:: Dataset content ::

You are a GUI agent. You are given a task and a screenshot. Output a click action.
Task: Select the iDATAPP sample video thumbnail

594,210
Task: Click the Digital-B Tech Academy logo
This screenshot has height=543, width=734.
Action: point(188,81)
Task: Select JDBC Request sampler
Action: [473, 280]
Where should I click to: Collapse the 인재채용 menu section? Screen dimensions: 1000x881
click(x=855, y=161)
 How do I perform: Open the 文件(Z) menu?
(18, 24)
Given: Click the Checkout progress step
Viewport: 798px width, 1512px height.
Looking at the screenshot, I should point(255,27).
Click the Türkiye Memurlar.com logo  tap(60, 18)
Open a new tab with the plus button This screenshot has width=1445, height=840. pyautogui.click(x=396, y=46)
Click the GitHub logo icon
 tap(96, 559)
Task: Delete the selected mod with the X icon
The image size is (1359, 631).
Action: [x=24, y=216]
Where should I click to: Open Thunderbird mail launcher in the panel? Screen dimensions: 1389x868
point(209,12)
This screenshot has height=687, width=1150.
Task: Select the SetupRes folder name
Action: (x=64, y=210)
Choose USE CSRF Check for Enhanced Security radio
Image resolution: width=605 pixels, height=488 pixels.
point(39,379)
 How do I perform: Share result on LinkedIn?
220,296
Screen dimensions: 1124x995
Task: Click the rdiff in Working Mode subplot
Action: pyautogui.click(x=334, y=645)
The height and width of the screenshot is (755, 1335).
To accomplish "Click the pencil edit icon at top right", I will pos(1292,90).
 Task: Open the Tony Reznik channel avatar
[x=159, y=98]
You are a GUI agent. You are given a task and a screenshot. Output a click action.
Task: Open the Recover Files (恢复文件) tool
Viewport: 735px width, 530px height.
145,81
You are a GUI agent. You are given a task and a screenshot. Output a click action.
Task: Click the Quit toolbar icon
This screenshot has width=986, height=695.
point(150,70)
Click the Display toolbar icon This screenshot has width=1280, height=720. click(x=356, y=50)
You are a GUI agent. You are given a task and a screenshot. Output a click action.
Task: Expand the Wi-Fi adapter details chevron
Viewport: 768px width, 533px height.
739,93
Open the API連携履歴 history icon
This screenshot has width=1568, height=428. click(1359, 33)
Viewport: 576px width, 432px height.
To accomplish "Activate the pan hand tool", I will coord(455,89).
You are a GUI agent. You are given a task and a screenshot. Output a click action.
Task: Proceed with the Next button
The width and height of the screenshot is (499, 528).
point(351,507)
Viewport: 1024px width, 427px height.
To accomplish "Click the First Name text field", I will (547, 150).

:::

Whenever "toolbar" shows up in a line of the listing, copy that whole line.

Task: Click the Quit toolbar icon
Click the Display toolbar icon This screenshot has width=1280, height=720. click(x=356, y=50)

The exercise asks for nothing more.